The Mystic Stream of Virility
Nobody knows how long “Odinga,” a ghostly sculptured human skull with a complete set of bloody teeth and what looks like a watery eyeball has been sitting in the king’s fire mantle. Both King Jaja11, 95, and Malua Okenga, the greatest storyteller in the community and 115 years old have vowed that this half-dead, half-alive skull has been there before they were born. Folklore has it that their great, great grandfathers used to sacrifice human beings periodically to the gods through Odinga as a means. of appeasement, for fertility and bumper harvest
Amafa Ancient Kingdom was a community mired and intertwined in prehistoric customs, culture mysterious deities. Adherence to their beliefs was sacrosanct.
On the night of the eve of Odisha, the African Festival of Deities commemorating the gods of fertility, it was customary for the king to assemble a beehive of virgins in the kingdom and choose two “lucky “ones to join his platoon of wives. Twenty-four white rams would be slaughtered and the celebration would extend for four days and four nights.
His Royal Majesty King Jaja11, an indomitable figure of the Ancient Kingdom with a population of two million would declare a public holiday to coincide with the end of the Odisha Festival. The event would be marked with the Traditional Prime Minister and the Council of Chiefs trouping out in their best regalia, eagle feathers, elephant tusks, and leopard skin coral hand-quitted fans. The topless maiden dance troupe, the “Gisele” with glittering waist beads and very little to cover their modesty would be gyrating seductively before the dignitaries and would provide another provocatively tantalising and entrancing display. The climax of the celebration was a wrestling competition to settle who was the best and most powerful wrestler in the kingdom, with all twelve autonomous communities participating. The expected trophy would be a white ram and a black ewe, an elephant tusk, and dried lion teeth crafted like waist beads. and the privilege of having dinner with the King, his 25 wives, 15 concubines, and 127 children. The rather exotic menu is served with bowels of crabs, red snails, dog meats, ram testicles, the roasted vulva of lionesses, and crocodile livers in garnished local herbs.
The final day would mark the day when the king will pick his choice of two beautiful damsels. Prior to this day, a select group of elderly women called the Kingress would be assigned the diminutive but demeaning tasks of carrying out an intimate invasive examination to determine which among the girls were virgins. How do they do it? And how do they reach their verdict? It is as both mesmerising and creeping daunting as the thought of bearing witness.

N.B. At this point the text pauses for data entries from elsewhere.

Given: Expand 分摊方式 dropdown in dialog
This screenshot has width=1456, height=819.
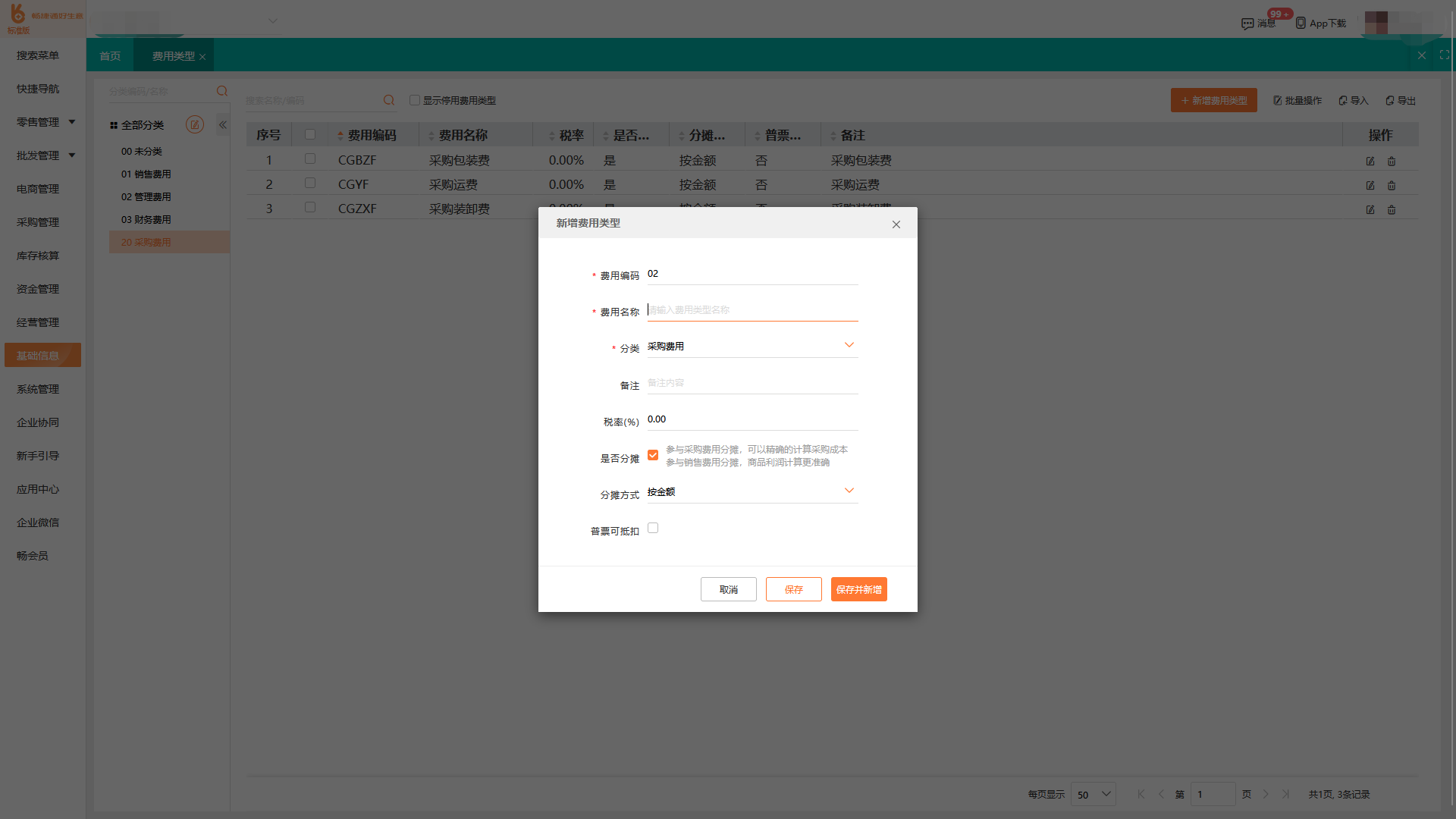Looking at the screenshot, I should pos(848,490).
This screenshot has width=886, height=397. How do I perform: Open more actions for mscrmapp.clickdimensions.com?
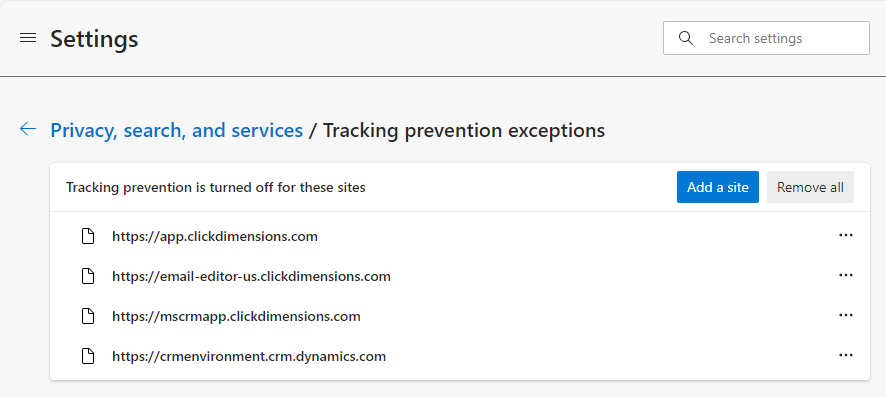[845, 315]
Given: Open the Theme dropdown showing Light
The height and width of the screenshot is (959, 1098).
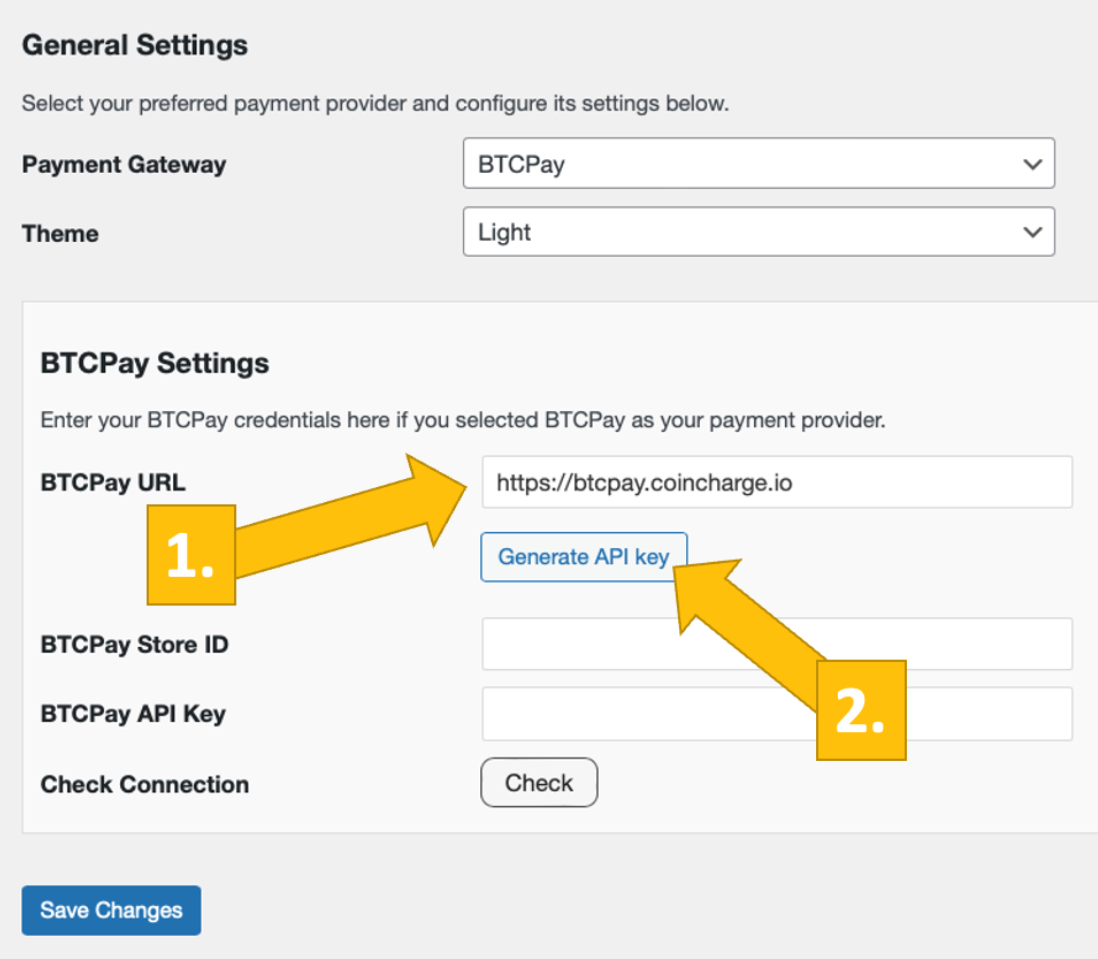Looking at the screenshot, I should [740, 232].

The king shall never marry a girl that has previously lost her virginity. It is sacrilegious and the gods would be appeased to avert calamity in the kingdom.
The Amafa Kingdom is revered and distinct from other ancient kingdoms in its originality because of its “religious” pantheon, which hugs included over two hundred gods and deities, with different weird names. One of the notable gods was the god of Gibraltar which was attributed to the supreme and omnipresent powers of reproduction and virility. Every newly married woman to the kingdom would first go through the humiliating ritual of being publicly bathed at the river shrine of Gibraltar to cleanse her of the impurities of her past lives. This would also prepare the woman for the herculean tasks associated with motherhood. Motherhood in the Amafa Kingdom is revered and celebrated.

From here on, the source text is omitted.